Am J Physiol Heart Circ Physiol 298: H320-H330, 2010. First published December 4, 2009; doi:10.1152/ajpheart.00334.2009.-Although resting hemodynamic load has been extensively investigated as a determinant of left NCT-501 cost ventricular (LV) hypertrophy, little is known about the relationship between provoked hemodynamic load and the risk of LV hypertrophy. We studied central pressure-flow relations among 40 hypertensive and 19 normotensive adults using carotid applanation tonometry and Doppler echocardiography at rest and during a 40% maximal
voluntary forearm contraction (handgrip) maneuver. Carotid-femoral pulse wave velocity (CF-PWV) was measured at rest. Hypertensive subjects demonstrated various abnormalities in resting and induced pulsatile load. Isometric exercise significantly increased systemic vascular resistance, AZD4547 inhibitor aortic characteristic impedance (Zc), induced earlier wave reflections, increased augmentation index, and decreased total arterial compliance (TAC; all P <= 0.01). In hypertensive subjects, CF-PWV was the strongest resting predictor of LV mass index (LVMI) and remained an independent predictor after adjustment for age, gender, systemic vascular resistance, reflection magnitude, aortic Zc, and TAC (beta
= 2.52 m/s; P < 0.0001). Age, sex, CF-PWV, and resting hemodynamic indexes explained 48% of the interindividual variability in LVMI. In stepwise regression, TAC (beta = -17.85; P < 0.0001) during handgrip, Zc during handgrip (beta = -150; P < 0.0001), and the change in the timing of wave reflections during handgrip (beta = -0.63; P = 0.03) were independent predictors of LVMI. A model that included indexes
of provoked hemodynamic load explained 68% of the interindividual variability in LVMI. Hemodynamic load provoked by isometric exercise strongly predicts LVMI in hypertension. The magnitude of this association is far greater than for resting hemodynamic load, suggesting that provoked testing Protein Tyrosine Kinase inhibitor captures important arterial properties that are not apparent at rest and is advantageous to assess dynamic arterial load in hypertension.”

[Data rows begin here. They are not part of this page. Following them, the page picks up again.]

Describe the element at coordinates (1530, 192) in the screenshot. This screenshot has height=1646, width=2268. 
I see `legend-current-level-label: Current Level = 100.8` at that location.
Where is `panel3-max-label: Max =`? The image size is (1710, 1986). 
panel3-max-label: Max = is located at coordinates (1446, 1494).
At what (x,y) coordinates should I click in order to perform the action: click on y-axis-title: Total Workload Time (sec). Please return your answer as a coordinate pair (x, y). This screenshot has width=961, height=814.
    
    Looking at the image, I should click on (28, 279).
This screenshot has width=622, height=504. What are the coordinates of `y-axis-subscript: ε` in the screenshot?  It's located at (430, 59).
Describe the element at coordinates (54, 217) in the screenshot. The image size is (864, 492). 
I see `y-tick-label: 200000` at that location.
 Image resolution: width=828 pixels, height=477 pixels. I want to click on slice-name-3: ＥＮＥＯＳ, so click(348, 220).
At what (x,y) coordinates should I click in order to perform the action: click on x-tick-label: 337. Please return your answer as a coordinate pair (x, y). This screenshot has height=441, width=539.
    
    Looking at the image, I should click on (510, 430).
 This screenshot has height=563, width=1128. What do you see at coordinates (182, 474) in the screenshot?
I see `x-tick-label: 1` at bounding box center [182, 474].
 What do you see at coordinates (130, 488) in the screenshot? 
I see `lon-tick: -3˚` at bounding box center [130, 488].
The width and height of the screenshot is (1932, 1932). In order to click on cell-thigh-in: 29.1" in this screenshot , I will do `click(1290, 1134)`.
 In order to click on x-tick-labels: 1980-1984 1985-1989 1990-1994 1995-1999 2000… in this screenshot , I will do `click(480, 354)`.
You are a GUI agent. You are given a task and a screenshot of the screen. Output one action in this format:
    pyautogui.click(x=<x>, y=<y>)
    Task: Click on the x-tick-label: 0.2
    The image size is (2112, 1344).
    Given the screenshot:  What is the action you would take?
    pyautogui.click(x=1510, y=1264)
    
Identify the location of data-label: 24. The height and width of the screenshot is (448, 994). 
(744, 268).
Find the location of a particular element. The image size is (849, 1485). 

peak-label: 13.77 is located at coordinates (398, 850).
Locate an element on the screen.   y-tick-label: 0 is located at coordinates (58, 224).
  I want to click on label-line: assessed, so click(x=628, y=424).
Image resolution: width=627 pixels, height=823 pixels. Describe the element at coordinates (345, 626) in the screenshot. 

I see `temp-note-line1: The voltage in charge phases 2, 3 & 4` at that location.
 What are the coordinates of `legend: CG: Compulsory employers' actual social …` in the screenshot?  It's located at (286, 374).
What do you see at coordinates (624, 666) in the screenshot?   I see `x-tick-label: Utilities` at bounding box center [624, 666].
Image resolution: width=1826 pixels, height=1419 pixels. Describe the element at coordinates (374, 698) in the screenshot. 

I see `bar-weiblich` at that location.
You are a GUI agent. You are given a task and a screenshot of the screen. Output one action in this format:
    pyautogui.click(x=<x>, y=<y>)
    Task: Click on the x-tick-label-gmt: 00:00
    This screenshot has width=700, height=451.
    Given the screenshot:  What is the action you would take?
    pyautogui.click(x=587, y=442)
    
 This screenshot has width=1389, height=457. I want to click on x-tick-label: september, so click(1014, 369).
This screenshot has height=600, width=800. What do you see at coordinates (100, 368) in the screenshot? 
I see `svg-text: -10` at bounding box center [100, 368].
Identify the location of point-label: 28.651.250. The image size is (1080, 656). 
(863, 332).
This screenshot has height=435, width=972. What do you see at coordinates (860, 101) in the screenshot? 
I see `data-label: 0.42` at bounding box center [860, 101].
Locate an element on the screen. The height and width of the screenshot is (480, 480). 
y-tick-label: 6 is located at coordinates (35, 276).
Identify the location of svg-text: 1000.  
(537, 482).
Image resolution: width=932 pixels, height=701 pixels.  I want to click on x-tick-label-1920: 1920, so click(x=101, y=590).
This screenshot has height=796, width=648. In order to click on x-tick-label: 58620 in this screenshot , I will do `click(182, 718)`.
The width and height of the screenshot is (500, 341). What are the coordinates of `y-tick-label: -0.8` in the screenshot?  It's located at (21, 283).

“Objective: Tetrahydrobiopterin (BH(4)) deficiency is a cause of dystonia at birth. We hypothesized that BH(4) is a developmental factor determining vulnerability of the immature fetal brain to hypoxic-ischemic injury and subsequent motor deficits in newborns.\n\nMethods: Pregnant rabbits were subjected to 40-minute uterine ischemia, and fetal brains were investigated for global and focal changes in BH(4). Newborn kits were assessed by neurobehavioral tests following vehicle and sepiapterin (BH(4) analog) treatment of dams.\n\nResults: Naive fetal brains at 70% gestation (E22) were severely deficient for BH(4) compared with maternal and other fetal tissues.